EXERCISE REQUIREMENTS:
In the listing below, find the line containing "How do I perform: Click Manchester". Write out that line and every line after it to the end, exactly and only those.

DATA SUPPLIED:
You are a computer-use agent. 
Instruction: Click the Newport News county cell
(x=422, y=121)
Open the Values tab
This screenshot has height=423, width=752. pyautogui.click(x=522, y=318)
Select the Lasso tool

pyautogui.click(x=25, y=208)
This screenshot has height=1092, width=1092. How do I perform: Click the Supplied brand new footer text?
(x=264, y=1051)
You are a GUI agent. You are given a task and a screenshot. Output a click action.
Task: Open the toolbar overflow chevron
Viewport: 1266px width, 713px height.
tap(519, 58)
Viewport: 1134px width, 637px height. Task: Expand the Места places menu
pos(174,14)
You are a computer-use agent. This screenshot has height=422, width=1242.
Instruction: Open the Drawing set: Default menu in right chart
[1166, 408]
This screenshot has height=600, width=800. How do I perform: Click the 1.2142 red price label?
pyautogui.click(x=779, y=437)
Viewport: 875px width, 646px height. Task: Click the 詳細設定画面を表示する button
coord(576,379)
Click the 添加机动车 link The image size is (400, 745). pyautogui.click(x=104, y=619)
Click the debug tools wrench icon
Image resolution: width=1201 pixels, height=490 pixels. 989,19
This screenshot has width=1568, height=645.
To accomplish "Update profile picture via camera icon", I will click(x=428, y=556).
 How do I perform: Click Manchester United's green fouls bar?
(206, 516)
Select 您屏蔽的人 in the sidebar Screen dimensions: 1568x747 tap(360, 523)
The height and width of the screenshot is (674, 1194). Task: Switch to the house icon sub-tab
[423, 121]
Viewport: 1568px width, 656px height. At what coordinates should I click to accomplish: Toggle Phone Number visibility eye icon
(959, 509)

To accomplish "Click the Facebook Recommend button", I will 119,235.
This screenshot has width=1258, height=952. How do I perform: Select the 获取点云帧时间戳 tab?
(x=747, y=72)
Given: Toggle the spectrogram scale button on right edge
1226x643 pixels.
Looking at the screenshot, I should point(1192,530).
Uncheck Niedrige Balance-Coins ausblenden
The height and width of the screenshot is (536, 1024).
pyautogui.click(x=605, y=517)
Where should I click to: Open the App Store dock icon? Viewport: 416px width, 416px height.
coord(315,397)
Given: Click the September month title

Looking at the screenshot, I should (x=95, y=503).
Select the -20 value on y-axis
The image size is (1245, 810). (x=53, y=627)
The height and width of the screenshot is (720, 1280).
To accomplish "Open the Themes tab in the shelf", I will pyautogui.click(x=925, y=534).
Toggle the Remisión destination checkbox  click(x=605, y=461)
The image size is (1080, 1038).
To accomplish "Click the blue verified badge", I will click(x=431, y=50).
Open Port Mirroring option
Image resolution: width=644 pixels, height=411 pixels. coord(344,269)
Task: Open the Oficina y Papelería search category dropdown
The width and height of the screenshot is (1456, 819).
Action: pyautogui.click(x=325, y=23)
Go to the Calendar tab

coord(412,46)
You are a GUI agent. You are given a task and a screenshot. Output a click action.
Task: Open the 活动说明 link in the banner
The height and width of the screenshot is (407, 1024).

EXERCISE SOLUTION:
 How do I perform: Click Manchester United's green fouls bar?
(206, 516)
Select 您屏蔽的人 in the sidebar Screen dimensions: 1568x747 tap(360, 523)
The height and width of the screenshot is (674, 1194). Task: Switch to the house icon sub-tab
[423, 121]
Viewport: 1568px width, 656px height. At what coordinates should I click to accomplish: Toggle Phone Number visibility eye icon
(959, 509)

To accomplish "Click the Facebook Recommend button", I will 119,235.
This screenshot has width=1258, height=952. How do I perform: Select the 获取点云帧时间戳 tab?
(x=747, y=72)
Given: Toggle the spectrogram scale button on right edge
1226x643 pixels.
Looking at the screenshot, I should point(1192,530).
Uncheck Niedrige Balance-Coins ausblenden
The height and width of the screenshot is (536, 1024).
pyautogui.click(x=605, y=517)
Where should I click to: Open the App Store dock icon? Viewport: 416px width, 416px height.
coord(315,397)
Given: Click the September month title

Looking at the screenshot, I should (x=95, y=503).
Select the -20 value on y-axis
The image size is (1245, 810). (x=53, y=627)
The height and width of the screenshot is (720, 1280).
To accomplish "Open the Themes tab in the shelf", I will pyautogui.click(x=925, y=534).
Toggle the Remisión destination checkbox  click(x=605, y=461)
The image size is (1080, 1038).
To accomplish "Click the blue verified badge", I will click(x=431, y=50).
Open Port Mirroring option
Image resolution: width=644 pixels, height=411 pixels. coord(344,269)
Task: Open the Oficina y Papelería search category dropdown
The width and height of the screenshot is (1456, 819).
Action: pyautogui.click(x=325, y=23)
Go to the Calendar tab

coord(412,46)
You are a GUI agent. You are given a task and a screenshot. Output a click action.
Task: Open the 活动说明 link in the banner
The height and width of the screenshot is (407, 1024).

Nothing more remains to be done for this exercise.